Strangely, disorientingly, the inference drawn from this indictment and death sentence is not hopeless despair but new life, as if we should have seen new life coming all along:
“Therefore, behold, I will allure her, and bring her into the wilderness, and speak tenderly to her [lit: over her heart]. And there I will give her her vineyards and make the Valley of Achor a door of hope . . . And I will betroth you to me forever. I will betroth you to me in righteousness and in justice, in steadfast love and mercy. I will betroth you to me in faithfulness, and you shall know the LORD” (2:14-20)
Therefore? I’m going to kill her, and therefore I will make her flourish again? But there it is: When God sends his covenant-transgressing people back to the wilderness to die, it’s precisely so that he can resurrect them into closer union with himself.
This is the message of the prophets, in a nutshell: Israel has transgressed the covenant and is facing the covenant sanctions of death and desolation, and she will indeed die, but she will be resurrected. She will be given new life on the other side of the grave. Hosea goes on to say this rather more explicitly in 6:1-2, “…He has torn us, that he may heal us; he has struck us down, and he will bind us up. After two days he will revive us; on the third day[!] he will raise us up, that we may live before him.”

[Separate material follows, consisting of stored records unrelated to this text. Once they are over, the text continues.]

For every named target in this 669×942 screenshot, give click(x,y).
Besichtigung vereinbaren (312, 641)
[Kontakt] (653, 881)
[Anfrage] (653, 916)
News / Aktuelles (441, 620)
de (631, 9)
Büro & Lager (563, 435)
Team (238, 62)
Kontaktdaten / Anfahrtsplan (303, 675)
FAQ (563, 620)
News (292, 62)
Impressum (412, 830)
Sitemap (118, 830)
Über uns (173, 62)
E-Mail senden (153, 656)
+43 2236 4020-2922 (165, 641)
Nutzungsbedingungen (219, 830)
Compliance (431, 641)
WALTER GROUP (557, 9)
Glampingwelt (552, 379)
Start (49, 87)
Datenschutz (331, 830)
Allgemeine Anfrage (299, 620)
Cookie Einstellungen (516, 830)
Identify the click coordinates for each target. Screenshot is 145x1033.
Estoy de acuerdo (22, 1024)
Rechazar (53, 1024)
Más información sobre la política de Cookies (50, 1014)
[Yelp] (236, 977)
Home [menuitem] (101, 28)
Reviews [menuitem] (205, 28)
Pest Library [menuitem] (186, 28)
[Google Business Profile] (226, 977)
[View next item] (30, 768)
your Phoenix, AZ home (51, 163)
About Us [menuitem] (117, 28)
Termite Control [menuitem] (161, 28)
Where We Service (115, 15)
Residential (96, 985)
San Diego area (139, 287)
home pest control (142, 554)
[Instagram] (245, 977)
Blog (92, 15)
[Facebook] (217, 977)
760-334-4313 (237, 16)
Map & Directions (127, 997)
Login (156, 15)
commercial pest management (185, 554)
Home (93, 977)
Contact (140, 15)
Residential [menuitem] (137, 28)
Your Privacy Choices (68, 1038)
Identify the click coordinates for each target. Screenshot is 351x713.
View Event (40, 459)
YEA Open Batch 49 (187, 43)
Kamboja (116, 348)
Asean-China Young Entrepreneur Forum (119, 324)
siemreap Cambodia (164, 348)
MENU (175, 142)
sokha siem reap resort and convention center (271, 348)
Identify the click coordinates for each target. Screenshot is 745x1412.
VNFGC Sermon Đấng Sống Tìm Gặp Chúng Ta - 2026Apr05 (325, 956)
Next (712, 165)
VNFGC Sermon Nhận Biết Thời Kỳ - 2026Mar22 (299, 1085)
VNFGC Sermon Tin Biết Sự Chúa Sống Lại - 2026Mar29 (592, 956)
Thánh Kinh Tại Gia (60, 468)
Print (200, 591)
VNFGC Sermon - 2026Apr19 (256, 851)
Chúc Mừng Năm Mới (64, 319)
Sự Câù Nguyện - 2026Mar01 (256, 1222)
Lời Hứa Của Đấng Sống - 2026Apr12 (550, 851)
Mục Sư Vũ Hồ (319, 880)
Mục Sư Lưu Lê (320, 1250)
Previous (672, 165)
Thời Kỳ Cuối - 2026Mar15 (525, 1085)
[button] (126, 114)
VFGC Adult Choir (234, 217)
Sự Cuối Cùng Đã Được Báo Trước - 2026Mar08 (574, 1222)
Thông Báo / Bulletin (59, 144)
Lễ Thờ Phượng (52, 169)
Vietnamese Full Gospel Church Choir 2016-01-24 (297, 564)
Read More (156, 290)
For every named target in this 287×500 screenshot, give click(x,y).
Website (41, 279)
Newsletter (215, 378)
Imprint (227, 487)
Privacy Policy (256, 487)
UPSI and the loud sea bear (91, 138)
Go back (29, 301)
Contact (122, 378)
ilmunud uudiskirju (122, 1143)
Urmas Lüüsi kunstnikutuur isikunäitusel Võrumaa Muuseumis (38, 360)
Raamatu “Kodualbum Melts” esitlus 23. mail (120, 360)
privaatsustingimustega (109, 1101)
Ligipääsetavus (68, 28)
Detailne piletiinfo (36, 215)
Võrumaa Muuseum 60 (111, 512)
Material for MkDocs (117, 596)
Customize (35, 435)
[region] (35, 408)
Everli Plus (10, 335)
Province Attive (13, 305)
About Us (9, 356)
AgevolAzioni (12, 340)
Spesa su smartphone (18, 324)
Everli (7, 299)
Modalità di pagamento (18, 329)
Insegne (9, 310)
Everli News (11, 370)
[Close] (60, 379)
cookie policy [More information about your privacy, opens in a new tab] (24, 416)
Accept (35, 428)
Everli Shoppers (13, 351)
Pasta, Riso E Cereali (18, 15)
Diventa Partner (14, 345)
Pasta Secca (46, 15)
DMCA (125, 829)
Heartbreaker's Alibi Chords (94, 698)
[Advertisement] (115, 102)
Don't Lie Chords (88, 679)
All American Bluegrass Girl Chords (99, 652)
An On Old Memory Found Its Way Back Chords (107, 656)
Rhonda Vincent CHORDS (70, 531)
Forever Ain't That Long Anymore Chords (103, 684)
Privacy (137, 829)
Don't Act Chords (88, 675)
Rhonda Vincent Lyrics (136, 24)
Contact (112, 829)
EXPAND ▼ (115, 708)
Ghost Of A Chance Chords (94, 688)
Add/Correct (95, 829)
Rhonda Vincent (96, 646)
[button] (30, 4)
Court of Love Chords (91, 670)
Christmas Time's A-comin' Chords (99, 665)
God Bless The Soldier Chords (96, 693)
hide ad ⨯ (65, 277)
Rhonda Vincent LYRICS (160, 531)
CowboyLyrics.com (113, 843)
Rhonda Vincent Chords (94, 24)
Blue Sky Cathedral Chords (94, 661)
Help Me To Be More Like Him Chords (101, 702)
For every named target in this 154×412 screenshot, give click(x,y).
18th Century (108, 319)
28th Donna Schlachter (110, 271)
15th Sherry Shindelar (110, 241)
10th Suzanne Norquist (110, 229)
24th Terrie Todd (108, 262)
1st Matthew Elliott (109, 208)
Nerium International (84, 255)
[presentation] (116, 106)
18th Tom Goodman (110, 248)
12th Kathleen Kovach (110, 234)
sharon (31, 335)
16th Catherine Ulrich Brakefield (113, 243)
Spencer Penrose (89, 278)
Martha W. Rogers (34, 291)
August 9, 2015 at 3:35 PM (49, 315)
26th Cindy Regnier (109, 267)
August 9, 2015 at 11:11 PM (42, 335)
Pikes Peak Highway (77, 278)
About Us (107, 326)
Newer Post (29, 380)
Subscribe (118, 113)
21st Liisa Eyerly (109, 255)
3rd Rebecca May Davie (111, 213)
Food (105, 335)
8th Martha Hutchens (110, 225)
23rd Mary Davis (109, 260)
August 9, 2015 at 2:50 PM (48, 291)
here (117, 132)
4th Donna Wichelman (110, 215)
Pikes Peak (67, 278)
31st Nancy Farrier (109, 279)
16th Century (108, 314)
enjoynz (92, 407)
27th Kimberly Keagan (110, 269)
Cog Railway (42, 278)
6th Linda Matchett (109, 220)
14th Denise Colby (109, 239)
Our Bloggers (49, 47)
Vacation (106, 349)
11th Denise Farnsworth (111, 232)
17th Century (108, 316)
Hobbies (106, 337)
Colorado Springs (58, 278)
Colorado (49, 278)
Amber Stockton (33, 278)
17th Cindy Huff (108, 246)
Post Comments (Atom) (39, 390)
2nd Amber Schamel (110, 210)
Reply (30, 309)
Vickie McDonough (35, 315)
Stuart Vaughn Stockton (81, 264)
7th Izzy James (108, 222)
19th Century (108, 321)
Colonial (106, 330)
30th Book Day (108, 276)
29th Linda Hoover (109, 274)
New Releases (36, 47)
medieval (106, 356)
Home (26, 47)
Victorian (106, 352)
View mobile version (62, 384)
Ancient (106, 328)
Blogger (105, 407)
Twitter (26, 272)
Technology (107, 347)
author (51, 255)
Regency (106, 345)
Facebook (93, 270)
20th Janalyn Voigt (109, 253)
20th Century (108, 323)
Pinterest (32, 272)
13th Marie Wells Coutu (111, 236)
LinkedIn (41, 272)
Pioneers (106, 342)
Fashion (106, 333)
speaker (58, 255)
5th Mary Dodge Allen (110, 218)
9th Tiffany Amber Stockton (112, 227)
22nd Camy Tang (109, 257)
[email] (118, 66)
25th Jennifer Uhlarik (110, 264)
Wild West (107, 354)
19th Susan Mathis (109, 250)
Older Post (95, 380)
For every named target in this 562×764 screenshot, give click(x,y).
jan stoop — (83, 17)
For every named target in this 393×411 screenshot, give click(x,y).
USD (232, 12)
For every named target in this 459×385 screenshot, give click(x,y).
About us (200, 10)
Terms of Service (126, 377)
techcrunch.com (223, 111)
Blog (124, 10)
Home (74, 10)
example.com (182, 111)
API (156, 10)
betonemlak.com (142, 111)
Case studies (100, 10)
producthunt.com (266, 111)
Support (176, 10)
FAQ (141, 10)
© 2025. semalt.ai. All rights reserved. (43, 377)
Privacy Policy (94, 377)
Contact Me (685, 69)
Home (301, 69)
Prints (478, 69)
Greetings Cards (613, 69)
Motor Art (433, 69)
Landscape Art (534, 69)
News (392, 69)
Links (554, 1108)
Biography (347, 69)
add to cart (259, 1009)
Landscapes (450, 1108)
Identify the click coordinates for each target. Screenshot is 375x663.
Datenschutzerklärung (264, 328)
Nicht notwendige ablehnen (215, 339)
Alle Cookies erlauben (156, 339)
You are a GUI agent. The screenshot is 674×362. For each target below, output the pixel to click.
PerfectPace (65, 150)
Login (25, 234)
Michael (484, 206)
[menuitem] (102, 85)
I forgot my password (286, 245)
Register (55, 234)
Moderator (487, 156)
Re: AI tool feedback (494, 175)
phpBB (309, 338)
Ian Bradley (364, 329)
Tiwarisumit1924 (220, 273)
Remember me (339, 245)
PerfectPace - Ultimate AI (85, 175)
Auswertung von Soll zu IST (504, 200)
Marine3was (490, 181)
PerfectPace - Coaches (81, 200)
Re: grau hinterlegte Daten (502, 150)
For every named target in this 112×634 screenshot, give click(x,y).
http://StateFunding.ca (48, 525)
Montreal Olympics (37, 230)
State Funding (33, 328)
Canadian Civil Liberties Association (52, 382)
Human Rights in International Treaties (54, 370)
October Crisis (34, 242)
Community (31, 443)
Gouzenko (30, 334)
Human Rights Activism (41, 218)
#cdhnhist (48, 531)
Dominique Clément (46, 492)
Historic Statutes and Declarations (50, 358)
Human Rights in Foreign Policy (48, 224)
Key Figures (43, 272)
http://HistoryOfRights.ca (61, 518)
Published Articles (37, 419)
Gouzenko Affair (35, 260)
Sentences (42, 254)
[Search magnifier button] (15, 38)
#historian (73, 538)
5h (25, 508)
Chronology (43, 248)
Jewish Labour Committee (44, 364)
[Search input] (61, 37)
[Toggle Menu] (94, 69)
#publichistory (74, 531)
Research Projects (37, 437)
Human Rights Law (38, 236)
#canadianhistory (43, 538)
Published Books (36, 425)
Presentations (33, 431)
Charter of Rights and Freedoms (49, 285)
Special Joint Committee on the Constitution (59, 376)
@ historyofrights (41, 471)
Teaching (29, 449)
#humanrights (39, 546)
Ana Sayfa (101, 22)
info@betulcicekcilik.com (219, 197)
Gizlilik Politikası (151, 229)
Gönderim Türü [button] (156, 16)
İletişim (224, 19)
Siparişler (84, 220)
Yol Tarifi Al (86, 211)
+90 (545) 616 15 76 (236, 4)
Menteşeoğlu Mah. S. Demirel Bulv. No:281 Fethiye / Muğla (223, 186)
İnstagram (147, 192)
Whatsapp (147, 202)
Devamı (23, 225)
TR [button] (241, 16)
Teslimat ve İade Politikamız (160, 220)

At the center of Amos is the statement, or really the lament, that “Fallen, no more to rise, is the virgin Israel; forsaken on her land with none to raise her up” (Amos 5:2). But Israel’s God gives life to the dead, and so Amos ends with the promise that “In that day I will raise up the booth of David that has fallen and repair its breaches, and raise up its ruins and rebuild it as in the days of old” (Amos 9:11). Isaiah likewise promises: “Your dead shall live; their bodies shall rise. You who dwell in the dust, awake and sing for joy! For your dew is a dew of light, and the land will give birth to the dead.” Ezekiel’s vision of the bones is well-known. The valley was full of them, scattered and dry. Could they ever live again? Ezekiel may have suspected that they could, but when asked he wisely said, “O Lord GOD, you know.” And the Spirit came and gave life to the bones, the thigh bone connected to the hip bone, the hip bone connected to the back bone, the back bone connected to the…. you get the idea. Muscles and flesh came upon them, and they stood up as a great army. And the lesson was this: “Behold, I will open your graves and raise you from your graves.” Read all about it in Ezekiel 37:1-14. The impression is unmistakable throughout the prophets that two things are certain: Death and New Life. God’s people must die for their sins, but he will make them live again.
Is it any surprise that when Yahweh visits his people in the flesh to be the “Amen” to all of God’s covenant promises, and to be the firstfruits of the resurrection, he dies under the curse and is raised to new life? Is that not all that the prophets had spoken?